High-performance liquid chromatography (HPLC) is a multifunctional separation technique that can provide a large amount of data during the analysis process [28,29]. Simultaneously, HPLC can quickly determine trace components in complex matrices with high selectivity [30,31]. By combining HPLC detection, Chen et al. screened seven potential active ingredients targeting three enzymes from Polygoni Cuspidati Rhizoma et Radix [32]. To date, it has been widely used in traditional Chinese medicine and biological samples analysis [9,[33], [34], [35]].

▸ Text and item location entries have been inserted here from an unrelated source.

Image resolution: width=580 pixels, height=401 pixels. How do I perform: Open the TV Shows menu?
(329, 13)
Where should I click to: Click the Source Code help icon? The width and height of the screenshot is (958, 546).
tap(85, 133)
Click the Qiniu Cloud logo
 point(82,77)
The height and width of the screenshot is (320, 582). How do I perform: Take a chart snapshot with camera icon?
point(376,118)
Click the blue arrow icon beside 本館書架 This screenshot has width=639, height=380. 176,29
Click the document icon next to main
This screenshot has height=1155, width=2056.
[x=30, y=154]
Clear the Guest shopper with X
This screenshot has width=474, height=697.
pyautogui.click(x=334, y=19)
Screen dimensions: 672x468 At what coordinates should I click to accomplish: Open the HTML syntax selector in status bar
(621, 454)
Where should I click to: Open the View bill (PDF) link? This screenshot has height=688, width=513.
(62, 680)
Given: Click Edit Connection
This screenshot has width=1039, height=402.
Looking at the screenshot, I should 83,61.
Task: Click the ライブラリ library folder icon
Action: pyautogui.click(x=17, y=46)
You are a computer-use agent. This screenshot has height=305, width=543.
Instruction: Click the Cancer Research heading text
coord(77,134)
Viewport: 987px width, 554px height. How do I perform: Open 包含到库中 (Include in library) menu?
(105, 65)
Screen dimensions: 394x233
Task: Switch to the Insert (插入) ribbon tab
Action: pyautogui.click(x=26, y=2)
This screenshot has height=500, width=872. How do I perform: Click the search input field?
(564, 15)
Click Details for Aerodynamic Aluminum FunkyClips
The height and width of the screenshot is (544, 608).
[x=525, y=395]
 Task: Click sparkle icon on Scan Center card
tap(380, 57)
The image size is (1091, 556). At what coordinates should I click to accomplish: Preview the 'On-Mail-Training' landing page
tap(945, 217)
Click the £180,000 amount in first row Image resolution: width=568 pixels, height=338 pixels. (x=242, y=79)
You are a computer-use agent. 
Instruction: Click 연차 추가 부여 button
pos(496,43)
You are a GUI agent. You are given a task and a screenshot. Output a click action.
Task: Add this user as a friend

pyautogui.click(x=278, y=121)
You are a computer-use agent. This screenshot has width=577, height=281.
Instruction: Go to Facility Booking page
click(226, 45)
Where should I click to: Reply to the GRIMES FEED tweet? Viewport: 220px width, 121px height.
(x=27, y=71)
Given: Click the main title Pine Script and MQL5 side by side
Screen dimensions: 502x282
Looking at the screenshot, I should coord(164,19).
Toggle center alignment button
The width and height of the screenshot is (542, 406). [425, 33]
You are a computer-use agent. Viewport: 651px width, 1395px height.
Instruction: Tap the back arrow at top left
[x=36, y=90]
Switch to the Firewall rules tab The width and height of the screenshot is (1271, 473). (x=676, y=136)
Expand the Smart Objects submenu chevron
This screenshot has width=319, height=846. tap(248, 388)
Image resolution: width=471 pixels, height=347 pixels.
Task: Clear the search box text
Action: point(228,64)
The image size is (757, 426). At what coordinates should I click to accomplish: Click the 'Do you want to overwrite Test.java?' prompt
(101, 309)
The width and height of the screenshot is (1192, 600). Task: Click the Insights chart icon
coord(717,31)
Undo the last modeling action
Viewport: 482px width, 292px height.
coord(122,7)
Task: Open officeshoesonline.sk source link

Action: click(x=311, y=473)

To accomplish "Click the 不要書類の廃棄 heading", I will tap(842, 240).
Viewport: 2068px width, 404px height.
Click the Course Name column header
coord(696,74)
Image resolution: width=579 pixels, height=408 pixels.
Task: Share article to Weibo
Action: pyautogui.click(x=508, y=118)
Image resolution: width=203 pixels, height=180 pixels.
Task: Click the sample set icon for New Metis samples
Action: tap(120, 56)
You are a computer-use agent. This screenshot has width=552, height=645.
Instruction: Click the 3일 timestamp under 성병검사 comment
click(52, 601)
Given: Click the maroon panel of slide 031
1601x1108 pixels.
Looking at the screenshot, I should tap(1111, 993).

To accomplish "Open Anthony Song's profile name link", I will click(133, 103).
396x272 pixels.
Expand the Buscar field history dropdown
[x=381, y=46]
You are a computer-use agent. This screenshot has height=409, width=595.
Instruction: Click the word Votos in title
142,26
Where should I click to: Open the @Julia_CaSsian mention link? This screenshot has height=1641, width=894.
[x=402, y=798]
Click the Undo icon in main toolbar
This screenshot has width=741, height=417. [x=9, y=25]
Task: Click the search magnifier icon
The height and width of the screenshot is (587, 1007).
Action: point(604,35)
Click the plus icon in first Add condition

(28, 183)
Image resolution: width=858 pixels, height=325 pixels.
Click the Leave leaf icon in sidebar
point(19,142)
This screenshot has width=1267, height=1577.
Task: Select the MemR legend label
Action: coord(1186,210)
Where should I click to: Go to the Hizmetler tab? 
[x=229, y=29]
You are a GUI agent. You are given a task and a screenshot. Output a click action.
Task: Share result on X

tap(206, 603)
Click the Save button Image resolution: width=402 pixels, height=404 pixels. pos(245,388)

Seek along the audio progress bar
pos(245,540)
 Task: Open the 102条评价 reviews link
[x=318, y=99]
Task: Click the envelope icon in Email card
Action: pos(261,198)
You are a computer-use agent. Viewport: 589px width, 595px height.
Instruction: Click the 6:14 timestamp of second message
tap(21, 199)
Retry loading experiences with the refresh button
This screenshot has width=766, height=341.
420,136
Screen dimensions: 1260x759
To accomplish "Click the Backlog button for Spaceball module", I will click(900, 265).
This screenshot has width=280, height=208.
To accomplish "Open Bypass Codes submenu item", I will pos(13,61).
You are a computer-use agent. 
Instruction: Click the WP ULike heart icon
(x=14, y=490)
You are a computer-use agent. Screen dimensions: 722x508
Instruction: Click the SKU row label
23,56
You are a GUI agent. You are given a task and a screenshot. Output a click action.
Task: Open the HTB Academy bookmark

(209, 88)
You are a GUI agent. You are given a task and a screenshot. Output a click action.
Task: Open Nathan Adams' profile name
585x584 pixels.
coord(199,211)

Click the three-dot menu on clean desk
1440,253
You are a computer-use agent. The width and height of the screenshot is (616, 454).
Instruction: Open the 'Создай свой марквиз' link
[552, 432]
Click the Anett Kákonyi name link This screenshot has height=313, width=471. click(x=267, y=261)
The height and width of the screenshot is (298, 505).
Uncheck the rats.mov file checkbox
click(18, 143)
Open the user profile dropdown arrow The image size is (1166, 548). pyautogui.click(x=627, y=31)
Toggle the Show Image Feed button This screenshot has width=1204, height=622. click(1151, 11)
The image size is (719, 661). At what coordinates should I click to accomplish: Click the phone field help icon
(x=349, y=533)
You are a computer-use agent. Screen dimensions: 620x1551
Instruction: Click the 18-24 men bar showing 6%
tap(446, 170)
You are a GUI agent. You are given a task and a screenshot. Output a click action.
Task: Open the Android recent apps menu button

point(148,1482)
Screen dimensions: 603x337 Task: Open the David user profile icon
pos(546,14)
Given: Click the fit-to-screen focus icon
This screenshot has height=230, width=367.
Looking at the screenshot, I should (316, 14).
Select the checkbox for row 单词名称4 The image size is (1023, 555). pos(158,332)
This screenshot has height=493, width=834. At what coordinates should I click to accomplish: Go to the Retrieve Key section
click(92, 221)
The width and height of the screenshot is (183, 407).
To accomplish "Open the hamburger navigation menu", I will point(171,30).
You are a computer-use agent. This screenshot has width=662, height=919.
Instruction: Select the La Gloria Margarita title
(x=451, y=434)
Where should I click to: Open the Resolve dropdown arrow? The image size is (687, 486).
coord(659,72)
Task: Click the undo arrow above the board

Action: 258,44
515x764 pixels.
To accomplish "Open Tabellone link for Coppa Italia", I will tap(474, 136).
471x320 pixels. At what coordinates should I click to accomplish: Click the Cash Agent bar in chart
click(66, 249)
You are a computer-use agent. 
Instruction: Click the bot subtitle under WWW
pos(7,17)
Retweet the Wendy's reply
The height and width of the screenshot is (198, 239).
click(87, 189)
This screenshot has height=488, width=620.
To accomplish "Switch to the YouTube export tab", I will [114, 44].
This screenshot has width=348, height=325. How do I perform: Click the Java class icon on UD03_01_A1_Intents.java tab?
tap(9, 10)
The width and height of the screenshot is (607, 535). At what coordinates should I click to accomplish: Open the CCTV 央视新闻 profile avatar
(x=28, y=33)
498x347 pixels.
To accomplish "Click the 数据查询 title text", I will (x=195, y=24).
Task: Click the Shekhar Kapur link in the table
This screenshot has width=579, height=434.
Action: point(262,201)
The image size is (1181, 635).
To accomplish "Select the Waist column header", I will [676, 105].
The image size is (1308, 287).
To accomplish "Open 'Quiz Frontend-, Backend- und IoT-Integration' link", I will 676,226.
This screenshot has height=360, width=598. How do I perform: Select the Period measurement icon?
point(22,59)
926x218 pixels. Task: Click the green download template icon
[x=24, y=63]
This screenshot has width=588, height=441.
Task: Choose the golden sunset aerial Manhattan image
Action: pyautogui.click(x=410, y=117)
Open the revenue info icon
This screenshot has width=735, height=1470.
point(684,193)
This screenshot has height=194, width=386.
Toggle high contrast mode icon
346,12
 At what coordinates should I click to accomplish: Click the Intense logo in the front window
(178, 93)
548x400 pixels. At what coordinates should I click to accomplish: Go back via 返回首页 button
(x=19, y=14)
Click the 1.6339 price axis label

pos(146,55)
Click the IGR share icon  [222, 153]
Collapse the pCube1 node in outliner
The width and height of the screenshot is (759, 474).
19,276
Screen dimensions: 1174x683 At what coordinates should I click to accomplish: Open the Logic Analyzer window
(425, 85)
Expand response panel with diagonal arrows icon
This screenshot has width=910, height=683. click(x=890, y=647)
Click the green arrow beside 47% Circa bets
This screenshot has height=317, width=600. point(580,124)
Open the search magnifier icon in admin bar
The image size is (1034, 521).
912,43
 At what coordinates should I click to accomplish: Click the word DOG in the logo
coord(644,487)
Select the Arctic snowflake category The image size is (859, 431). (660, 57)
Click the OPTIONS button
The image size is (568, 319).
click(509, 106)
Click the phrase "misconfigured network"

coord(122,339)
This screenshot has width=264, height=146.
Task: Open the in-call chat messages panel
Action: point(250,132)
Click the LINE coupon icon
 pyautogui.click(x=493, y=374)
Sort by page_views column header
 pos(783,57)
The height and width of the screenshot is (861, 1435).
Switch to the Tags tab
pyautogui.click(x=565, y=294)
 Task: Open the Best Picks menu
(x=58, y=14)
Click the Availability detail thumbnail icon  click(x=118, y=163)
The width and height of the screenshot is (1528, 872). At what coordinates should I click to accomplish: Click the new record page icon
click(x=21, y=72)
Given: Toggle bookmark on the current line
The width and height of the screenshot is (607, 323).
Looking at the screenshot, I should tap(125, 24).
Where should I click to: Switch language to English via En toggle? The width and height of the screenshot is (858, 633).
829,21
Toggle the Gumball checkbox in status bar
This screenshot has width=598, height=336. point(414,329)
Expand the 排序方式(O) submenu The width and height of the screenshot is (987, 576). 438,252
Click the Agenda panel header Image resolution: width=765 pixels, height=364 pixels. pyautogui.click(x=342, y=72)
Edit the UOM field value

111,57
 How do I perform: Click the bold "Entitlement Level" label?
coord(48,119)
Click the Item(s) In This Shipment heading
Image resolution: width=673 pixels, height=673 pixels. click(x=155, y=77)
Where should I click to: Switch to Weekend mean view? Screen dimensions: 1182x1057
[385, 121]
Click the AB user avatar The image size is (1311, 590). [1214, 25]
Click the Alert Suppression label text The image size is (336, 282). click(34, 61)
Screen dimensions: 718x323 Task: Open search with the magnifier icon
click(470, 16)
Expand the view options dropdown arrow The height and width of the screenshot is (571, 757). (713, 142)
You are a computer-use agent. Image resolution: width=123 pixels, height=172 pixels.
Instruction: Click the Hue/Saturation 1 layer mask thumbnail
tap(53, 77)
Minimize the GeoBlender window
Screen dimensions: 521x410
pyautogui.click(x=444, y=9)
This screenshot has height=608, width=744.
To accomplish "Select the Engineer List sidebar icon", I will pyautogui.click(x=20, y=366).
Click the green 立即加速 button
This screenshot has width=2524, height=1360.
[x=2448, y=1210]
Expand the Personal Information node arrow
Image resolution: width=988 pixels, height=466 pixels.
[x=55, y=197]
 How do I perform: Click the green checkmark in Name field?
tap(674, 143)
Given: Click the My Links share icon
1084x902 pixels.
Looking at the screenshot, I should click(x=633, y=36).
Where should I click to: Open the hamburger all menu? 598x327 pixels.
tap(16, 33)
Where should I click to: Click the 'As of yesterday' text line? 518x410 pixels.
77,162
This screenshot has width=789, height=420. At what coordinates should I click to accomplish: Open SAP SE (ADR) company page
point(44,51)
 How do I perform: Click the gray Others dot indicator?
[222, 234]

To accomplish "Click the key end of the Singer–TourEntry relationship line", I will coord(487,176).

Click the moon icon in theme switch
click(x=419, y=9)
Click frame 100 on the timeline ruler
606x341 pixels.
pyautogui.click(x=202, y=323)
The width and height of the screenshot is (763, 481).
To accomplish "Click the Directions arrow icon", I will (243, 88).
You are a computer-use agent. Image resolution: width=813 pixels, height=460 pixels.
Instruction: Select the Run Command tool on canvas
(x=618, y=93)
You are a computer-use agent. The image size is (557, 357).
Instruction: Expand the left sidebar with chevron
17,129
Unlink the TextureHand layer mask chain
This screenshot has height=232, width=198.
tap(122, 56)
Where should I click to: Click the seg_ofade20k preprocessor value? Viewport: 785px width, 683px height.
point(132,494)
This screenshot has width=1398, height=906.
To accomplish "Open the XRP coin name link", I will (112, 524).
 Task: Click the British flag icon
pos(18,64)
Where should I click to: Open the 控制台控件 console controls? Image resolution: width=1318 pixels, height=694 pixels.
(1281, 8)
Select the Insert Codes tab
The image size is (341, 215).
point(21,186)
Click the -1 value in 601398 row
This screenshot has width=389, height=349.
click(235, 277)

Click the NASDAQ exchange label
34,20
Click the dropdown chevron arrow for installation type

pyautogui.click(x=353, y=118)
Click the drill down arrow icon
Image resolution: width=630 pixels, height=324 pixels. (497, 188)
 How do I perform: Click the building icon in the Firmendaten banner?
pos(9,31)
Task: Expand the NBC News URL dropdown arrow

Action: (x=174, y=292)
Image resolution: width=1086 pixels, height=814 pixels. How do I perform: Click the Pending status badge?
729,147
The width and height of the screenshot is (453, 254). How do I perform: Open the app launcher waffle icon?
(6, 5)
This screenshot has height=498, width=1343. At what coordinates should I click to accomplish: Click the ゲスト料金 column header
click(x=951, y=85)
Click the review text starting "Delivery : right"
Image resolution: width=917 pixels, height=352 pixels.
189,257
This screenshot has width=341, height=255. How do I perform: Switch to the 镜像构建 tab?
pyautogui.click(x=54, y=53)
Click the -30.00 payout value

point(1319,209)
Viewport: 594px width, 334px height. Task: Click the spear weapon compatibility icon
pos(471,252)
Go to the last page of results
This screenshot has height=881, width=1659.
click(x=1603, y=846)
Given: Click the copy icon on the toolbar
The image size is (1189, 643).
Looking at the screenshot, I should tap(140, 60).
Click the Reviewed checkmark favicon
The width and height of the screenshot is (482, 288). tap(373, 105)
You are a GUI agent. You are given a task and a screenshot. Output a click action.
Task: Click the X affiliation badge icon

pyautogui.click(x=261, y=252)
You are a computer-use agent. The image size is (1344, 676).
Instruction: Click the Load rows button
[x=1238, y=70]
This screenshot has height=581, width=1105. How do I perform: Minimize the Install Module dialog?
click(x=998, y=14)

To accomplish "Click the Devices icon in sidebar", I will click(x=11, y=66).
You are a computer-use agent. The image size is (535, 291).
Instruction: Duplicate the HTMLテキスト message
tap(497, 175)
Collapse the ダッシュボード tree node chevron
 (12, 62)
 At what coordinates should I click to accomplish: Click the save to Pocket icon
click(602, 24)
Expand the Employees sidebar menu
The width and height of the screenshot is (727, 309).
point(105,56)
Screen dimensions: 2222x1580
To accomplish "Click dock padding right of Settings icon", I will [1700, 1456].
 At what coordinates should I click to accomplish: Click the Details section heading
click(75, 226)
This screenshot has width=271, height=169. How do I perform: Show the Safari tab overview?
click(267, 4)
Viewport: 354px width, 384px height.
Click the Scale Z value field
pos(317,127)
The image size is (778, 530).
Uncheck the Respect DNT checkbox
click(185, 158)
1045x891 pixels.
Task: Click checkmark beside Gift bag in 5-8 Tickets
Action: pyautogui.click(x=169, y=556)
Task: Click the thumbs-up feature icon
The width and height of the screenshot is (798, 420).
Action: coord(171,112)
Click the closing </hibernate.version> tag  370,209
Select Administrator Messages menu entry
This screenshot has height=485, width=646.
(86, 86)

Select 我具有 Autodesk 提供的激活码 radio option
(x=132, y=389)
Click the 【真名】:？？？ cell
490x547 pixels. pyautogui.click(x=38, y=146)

In this study, an analytical model that integrates activity screening and affinity component capture and identification was reported based on the respective advantages of sensing screening and affinity chromatography. This model achieved quick identification of active ingredients in complex samples through sensing screening, improving the efficiency and accuracy of affinity chromatography screening. At the same time, enzyme activity measurement and affinity recognition were integrated through immobilization of α-glucosidase. Carboxyl-functionalized multi-walled carbon nanotubes (MWCNTs), with their unique combination of physical, chemical, electrical, and optical properties, usually serve as ideal scaffolds for immobilizing biomolecules on their surface [36,37]. During the dual sensing process, α-glucosidase decomposes maltose to produce glucose, which in turn leads to significant numerical and color changes in blood glucose and urine glucose test strips, enabling rapid identification of inhibitors in complex samples. Then α-glucosidase@MWCNTs were used as a chromatographic identification medium and placed at the tip of the pipette, achieving miniaturization of the affinity recognition screen and greatly reducing the screening cost. The working principle of this study was shown in Fig. 1. In summary, the dual sensing model ensured the rapid capture of active ingredients and achieved the separation and identification of target substances through affinity chromatography.